Nigeria’s deposit money banks (DMBs) must brace up for the challenge of 2021 that might tax their resolve to remain in business.
Reason: the industry is faced with a tougher operating environment that could threaten the operators’ ability to meet their stakeholders’ needs and expectations yet perform meaningful corporate social responsibility roles.
Their valuable customers such as high net-worth individuals, corporate bodies and other institutions are equally challenged.
In his book, Business Stripped Bare, celebrated iconic entrepreneur and founder of the Virgin Group, Richard Branson, says, “without trustworthy banks, there can be no business, no employment, no money.
According to Branson, “People have got to be able to go to bed at night secure in the knowledge that the money they deposited today will still be there for them to withdraw tomorrow.”
But the regulatory pressure on banks even amid Covid-19 pandemic is a concern to industry watchers.
A worse destruction cannot be imagined in today’s business world going by Covid-19’s twin grave impacts: global crisis of a health pandemic and economic shrink from prolonged lockdown.

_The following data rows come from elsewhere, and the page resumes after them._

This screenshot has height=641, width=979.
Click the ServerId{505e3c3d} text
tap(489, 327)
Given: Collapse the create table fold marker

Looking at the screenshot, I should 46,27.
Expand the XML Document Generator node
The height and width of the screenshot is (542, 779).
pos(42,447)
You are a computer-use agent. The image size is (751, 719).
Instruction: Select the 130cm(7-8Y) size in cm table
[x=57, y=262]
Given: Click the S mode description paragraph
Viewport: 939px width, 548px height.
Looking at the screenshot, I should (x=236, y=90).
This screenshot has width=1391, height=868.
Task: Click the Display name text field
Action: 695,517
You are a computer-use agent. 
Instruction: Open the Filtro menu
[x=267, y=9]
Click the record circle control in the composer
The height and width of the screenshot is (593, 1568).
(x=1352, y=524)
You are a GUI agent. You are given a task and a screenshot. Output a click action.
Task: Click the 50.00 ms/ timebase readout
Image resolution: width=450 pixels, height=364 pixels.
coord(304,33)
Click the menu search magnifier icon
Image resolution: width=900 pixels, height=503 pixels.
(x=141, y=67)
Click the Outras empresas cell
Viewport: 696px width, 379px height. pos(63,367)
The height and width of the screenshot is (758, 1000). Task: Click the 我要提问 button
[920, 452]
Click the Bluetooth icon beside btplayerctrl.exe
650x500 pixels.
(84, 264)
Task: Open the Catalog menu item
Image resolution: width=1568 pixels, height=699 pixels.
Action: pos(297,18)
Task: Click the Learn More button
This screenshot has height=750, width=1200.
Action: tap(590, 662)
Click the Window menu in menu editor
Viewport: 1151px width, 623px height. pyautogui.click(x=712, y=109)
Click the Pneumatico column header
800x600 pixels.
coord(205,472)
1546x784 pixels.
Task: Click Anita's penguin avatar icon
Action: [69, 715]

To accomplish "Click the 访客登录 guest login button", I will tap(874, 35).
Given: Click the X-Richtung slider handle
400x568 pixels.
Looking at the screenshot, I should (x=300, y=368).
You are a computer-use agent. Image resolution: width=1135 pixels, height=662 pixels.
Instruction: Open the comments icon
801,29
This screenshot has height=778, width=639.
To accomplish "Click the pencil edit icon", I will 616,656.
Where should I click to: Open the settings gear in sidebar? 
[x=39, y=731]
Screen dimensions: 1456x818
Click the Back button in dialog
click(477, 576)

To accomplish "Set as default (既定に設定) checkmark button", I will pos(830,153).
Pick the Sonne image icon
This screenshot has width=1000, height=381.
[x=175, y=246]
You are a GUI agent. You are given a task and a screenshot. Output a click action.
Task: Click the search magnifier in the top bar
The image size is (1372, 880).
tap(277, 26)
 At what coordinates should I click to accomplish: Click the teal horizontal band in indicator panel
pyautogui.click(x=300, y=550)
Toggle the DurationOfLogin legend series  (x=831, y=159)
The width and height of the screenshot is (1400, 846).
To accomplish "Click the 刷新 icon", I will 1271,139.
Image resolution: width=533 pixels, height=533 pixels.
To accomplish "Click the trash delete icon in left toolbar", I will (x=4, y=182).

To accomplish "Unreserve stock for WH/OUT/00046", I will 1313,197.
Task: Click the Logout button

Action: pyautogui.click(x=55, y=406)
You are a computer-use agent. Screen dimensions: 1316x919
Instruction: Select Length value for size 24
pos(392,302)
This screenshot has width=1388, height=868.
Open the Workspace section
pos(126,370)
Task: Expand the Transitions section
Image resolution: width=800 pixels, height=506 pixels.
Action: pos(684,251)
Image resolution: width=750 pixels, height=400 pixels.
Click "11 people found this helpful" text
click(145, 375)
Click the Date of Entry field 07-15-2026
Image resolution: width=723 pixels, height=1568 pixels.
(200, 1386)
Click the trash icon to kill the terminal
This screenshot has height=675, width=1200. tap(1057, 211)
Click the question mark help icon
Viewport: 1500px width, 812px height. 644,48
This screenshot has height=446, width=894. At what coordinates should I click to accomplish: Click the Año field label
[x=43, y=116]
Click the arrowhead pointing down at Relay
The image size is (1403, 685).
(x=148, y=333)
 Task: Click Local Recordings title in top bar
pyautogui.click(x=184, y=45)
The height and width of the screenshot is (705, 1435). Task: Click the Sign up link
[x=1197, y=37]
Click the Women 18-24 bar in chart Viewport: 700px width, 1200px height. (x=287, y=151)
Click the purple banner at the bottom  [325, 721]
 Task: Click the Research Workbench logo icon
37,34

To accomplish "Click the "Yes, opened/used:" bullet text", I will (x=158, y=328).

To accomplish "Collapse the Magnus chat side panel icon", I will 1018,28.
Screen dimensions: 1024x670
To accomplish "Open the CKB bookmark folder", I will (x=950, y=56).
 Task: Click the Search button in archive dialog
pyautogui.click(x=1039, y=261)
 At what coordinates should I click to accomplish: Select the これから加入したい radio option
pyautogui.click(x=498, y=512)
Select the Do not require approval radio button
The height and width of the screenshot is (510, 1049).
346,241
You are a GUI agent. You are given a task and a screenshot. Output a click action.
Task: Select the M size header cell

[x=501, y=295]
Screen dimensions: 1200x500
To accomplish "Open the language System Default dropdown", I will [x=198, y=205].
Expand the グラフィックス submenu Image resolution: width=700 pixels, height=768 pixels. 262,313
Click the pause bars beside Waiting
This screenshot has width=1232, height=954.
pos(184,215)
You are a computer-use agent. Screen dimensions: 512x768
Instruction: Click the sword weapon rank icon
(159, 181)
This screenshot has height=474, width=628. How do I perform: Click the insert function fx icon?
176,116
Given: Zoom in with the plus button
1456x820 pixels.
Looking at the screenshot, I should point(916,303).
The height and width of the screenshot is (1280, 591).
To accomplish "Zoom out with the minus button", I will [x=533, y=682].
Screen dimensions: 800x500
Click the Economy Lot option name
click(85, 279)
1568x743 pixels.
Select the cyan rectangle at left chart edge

Besides harming the livelihoods of people, especially the low-income population globally, experts point to its devastating economic uncertainty as a grave danger.
Covid-19 “is an unparalleled global macro-economic shock of uncertain magnitude and duration. The uncertainty is what makes it so very dangerous,” said Financial Inclusion Advocacy Centre (FIAC) of the UK in a report last June.
Agreed, operating in an atmosphere of extreme uncertainty is a cross the DMBs must bear to play their role as financial intermediaries, even when the pandemic has left them a daunting puzzle for survival.
However, jabbing hot knives into the heart of the operators through a dovish monetary environment creates the misleading impression that profitability has receded from their priority as going concerns.
In recent times, banks have been gasping for breath under circumstances that put undue pressure on them, leaving their stakeholders who salivate at the prospect of handsome dividend pay-out painfully disappointed.
The ravaging impact of Covid-19 pandemic did not assuage the rage of the monetary authority who created the impression that banks should be forced to lend to the real economy, even when the fundamentals are lacking.
One way the regulator has done this is by raising the stake in Loan-to-Deposit Ratio (LDR).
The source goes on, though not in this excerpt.